/coord-conv-pytorch

An intriguing failing of convolutional neural networks and the CoordConv solution in PyTorch

Primary LanguagePythonGNU General Public License v3.0GPL-3.0

An intriguing failing of convolutional neural networks and the CoordConv solution

This repository implements CoordConv Module in An intriguing failing of convolutional neural networks and the CoordConv solution.

Blog post can be found here.

coord_conv.py contains the modules and test.py includes methods to show usage of the modules.

AddCoordinates

    Coordinate Adder Module as defined in 'An Intriguing Failing of
    Convolutional Neural Networks and the CoordConv Solution'
    (https://arxiv.org/pdf/1807.03247.pdf).

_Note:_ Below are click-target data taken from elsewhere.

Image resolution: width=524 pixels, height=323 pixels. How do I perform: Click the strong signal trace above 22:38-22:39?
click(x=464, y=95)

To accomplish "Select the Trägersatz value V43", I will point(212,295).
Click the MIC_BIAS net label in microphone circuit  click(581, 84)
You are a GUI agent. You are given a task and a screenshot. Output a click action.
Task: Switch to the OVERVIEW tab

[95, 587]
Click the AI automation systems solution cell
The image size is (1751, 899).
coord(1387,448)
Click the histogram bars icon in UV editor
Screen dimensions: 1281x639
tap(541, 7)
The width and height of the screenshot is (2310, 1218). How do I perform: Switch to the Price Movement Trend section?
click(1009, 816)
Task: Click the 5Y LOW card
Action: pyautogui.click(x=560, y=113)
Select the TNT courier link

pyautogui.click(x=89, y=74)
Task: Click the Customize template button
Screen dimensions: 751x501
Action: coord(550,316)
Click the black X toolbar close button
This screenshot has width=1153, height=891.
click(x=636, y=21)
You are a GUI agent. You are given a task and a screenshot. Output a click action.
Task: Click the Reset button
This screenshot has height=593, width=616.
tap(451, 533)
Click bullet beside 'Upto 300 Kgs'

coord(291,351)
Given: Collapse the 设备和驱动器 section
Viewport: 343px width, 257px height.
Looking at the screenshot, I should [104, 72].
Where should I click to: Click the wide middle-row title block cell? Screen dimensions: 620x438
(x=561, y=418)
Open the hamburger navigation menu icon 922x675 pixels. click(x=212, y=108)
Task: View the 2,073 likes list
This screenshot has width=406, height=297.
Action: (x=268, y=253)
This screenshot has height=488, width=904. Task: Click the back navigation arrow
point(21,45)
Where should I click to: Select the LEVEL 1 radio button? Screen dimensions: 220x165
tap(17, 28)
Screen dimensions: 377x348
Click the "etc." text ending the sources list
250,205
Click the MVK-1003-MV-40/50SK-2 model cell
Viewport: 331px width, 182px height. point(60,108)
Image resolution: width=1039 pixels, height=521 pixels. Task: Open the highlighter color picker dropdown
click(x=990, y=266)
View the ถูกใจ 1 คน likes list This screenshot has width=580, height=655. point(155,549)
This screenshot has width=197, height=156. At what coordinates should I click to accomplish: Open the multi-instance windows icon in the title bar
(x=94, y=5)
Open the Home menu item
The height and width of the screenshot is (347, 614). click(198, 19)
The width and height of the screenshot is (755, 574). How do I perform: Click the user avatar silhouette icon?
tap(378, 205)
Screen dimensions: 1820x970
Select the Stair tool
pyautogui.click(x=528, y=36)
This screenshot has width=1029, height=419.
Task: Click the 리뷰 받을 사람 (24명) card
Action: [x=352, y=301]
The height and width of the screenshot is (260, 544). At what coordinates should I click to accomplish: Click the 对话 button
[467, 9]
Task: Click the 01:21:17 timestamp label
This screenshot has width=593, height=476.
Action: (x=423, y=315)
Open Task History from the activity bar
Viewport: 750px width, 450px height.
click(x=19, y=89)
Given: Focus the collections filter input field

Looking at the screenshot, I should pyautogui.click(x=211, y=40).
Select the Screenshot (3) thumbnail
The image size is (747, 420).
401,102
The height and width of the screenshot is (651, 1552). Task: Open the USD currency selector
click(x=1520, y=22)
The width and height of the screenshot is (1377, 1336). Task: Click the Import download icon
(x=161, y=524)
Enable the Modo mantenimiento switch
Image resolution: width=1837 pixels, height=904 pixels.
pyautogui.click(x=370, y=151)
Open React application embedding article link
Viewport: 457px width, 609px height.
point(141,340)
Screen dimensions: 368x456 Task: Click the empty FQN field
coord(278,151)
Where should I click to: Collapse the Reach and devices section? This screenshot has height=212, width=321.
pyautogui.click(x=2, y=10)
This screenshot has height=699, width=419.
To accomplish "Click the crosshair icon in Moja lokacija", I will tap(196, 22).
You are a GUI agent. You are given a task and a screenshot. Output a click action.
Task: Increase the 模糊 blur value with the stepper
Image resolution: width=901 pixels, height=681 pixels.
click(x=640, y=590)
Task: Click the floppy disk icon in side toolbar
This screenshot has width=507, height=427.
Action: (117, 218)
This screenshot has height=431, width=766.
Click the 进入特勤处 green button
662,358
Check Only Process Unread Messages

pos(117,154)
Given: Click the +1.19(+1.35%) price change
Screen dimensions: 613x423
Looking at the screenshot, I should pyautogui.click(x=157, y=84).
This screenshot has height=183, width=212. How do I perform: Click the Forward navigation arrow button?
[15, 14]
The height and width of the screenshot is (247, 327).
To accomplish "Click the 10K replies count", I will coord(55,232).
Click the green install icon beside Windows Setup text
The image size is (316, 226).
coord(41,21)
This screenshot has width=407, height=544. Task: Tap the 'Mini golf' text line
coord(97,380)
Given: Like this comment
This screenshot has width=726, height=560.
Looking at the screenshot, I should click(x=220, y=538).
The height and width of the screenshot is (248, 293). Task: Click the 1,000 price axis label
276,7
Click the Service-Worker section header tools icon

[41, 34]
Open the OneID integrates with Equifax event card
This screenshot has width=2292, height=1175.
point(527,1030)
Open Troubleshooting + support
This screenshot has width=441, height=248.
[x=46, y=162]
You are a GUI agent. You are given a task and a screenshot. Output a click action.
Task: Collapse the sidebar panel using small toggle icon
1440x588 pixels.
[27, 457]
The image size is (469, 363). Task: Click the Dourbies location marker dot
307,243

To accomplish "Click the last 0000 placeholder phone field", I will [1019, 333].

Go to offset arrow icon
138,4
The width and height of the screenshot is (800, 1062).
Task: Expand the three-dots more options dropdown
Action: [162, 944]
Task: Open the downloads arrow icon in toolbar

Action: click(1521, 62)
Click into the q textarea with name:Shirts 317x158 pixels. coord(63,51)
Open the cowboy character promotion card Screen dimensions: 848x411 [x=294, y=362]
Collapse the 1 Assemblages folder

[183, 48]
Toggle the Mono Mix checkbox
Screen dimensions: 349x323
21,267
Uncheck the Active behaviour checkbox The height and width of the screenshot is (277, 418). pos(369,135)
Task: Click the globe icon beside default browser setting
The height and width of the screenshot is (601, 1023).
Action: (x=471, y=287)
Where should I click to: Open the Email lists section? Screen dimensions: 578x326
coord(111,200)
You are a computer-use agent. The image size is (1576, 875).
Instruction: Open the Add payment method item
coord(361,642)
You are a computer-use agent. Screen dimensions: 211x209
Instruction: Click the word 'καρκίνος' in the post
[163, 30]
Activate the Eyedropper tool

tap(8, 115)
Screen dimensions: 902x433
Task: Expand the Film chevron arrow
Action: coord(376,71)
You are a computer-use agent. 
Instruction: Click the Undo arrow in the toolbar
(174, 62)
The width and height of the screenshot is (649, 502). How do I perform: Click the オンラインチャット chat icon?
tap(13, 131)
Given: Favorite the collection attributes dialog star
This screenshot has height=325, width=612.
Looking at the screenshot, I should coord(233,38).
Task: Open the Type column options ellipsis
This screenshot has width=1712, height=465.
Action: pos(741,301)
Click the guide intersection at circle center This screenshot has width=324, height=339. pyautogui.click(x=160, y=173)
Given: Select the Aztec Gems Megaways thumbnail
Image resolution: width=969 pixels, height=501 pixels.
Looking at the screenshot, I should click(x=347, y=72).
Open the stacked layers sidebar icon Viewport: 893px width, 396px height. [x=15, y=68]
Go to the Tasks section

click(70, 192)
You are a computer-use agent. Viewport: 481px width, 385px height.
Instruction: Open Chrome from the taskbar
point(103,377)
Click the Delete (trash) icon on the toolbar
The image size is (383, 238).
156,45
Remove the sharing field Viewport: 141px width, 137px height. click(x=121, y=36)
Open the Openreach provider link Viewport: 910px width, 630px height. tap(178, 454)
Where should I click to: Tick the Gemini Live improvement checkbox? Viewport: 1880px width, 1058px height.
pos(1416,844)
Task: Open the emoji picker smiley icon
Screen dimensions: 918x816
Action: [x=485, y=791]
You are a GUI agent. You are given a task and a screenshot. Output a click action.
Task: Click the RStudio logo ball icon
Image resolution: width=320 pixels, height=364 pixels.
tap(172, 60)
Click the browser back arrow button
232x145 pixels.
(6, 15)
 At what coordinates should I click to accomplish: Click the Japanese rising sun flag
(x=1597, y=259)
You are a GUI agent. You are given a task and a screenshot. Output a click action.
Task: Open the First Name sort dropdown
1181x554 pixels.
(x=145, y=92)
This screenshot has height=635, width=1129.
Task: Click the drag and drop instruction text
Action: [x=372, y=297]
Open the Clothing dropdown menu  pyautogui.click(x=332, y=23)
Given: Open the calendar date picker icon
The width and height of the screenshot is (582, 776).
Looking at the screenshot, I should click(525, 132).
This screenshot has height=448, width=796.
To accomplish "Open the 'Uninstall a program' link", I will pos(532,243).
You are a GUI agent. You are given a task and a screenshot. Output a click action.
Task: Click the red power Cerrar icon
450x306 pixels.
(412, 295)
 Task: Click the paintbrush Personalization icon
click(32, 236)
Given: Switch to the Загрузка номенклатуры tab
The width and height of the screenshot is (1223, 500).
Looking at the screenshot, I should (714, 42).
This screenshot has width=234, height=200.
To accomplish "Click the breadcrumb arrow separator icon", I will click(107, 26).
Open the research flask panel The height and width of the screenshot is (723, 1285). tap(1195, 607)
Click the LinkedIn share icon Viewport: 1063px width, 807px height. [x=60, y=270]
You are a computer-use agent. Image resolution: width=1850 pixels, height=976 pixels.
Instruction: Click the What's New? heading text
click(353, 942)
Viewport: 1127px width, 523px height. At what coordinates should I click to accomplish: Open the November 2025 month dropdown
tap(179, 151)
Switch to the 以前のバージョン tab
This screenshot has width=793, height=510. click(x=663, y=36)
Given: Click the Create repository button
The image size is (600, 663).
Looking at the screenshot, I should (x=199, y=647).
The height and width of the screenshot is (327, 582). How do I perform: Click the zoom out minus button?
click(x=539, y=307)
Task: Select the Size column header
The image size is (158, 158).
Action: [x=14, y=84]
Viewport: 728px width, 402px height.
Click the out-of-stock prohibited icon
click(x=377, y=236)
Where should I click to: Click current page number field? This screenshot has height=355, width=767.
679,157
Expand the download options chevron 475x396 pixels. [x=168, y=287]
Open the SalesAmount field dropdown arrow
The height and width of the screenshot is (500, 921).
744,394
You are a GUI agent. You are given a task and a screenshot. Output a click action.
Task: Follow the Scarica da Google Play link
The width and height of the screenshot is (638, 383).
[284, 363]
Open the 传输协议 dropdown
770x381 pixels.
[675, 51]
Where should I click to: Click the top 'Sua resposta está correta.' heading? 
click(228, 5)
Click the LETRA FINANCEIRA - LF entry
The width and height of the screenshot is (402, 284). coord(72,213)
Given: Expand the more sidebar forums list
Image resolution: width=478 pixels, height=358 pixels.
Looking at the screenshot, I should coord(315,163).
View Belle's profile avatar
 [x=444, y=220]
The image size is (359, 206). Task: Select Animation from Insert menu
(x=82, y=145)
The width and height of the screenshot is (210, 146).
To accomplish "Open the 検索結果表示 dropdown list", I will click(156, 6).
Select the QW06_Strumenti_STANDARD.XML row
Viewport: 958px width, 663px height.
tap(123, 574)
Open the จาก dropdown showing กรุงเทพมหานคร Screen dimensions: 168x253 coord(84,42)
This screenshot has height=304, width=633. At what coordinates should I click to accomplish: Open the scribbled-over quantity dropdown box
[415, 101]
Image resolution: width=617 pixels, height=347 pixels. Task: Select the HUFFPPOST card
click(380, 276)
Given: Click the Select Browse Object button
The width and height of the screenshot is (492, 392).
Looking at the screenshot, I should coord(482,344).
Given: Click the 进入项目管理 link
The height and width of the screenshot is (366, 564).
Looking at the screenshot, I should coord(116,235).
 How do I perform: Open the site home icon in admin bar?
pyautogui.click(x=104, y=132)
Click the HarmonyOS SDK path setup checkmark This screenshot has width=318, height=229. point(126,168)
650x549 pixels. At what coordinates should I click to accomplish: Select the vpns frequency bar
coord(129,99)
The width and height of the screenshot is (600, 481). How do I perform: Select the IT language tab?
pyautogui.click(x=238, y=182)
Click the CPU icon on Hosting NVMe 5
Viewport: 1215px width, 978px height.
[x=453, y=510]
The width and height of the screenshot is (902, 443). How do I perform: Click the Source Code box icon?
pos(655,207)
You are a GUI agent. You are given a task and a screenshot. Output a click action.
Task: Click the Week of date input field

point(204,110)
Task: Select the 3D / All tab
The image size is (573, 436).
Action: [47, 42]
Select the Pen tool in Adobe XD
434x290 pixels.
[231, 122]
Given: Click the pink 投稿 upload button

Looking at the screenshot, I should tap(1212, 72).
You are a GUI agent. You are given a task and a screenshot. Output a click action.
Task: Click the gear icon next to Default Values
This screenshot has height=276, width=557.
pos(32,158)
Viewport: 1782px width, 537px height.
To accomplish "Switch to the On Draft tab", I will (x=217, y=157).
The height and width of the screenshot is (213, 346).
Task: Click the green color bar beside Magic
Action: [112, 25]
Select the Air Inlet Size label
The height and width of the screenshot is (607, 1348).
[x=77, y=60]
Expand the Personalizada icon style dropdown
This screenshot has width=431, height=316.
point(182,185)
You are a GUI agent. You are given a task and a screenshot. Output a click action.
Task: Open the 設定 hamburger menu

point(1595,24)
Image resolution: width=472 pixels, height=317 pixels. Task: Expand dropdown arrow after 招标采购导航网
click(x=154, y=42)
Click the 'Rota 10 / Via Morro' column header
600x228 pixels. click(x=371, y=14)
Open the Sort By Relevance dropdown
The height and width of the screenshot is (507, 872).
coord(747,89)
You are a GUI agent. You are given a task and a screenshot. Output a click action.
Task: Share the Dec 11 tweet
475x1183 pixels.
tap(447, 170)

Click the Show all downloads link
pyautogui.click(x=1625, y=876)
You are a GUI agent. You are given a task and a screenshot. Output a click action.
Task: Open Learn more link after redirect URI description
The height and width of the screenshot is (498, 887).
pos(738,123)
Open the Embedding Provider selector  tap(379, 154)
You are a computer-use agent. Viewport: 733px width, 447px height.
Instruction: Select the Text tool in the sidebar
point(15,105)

    This module concatenates coordinate information (`x`, `y`, and `r`) with
    given input tensor.

    `x` and `y` coordinates are scaled to `[-1, 1]` range where origin is the
    center. `r` is the Euclidean distance from the center and is scaled to
    `[0, 1]`.

    Args:
        with_r (bool, optional): If `True`, adds radius (`r`) coordinate
            information to input image. Default: `False`

    Shape:
        - Input: `(N, C_{in}, H_{in}, W_{in})`
        - Output: `(N, (C_{in} + 2) or (C_{in} + 3), H_{in}, W_{in})`

    Examples:
        >>> coord_adder = AddCoordinates(True)
        >>> input = torch.randn(8, 3, 64, 64)
        >>> output = coord_adder(input)

        >>> coord_adder = AddCoordinates(True)
        >>> input = torch.randn(8, 3, 64, 64).cuda()
        >>> output = coord_adder(input)

        >>> device = torch.device("cuda:0")
        >>> coord_adder = AddCoordinates(True)
        >>> input = torch.randn(8, 3, 64, 64).to(device)
        >>> output = coord_adder(input)

CoordConv

    2D Convolution Module Using Extra Coordinate Information as defined
    in 'An Intriguing Failing of Convolutional Neural Networks and the
    CoordConv Solution' (https://arxiv.org/pdf/1807.03247.pdf).

    Args:
        Same as `torch.nn.Conv2d` with two additional arguments
        with_r (bool, optional): If `True`, adds radius (`r`) coordinate
            information to input image. Default: `False`

    Shape:
        - Input: `(N, C_{in}, H_{in}, W_{in})`
        - Output: `(N, C_{out}, H_{out}, W_{out})`

    Examples:
        >>> coord_conv = CoordConv(3, 16, 3, with_r=True)
        >>> input = torch.randn(8, 3, 64, 64)
        >>> output = coord_conv(input)

        >>> coord_conv = CoordConv(3, 16, 3, with_r=True).cuda()
        >>> input = torch.randn(8, 3, 64, 64).cuda()
        >>> output = coord_conv(input)

        >>> device = torch.device("cuda:0")
        >>> coord_conv = CoordConv(3, 16, 3, with_r=True).to(device)
        >>> input = torch.randn(8, 3, 64, 64).to(device)
        >>> output = coord_conv(input)

CoordConvTranspose

    2D Transposed Convolution Module Using Extra Coordinate Information
    as defined in 'An Intriguing Failing of Convolutional Neural Networks and
    the CoordConv Solution' (https://arxiv.org/pdf/1807.03247.pdf).

    Args:
        Same as `torch.nn.ConvTranspose2d` with two additional arguments
        with_r (bool, optional): If `True`, adds radius (`r`) coordinate
            information to input image. Default: `False`

    Shape:
        - Input: `(N, C_{in}, H_{in}, W_{in})`
        - Output: `(N, C_{out}, H_{out}, W_{out})`

    Examples:
        >>> coord_conv_tr = CoordConvTranspose(3, 16, 3, with_r=True)
        >>> input = torch.randn(8, 3, 64, 64)
        >>> output = coord_conv_tr(input)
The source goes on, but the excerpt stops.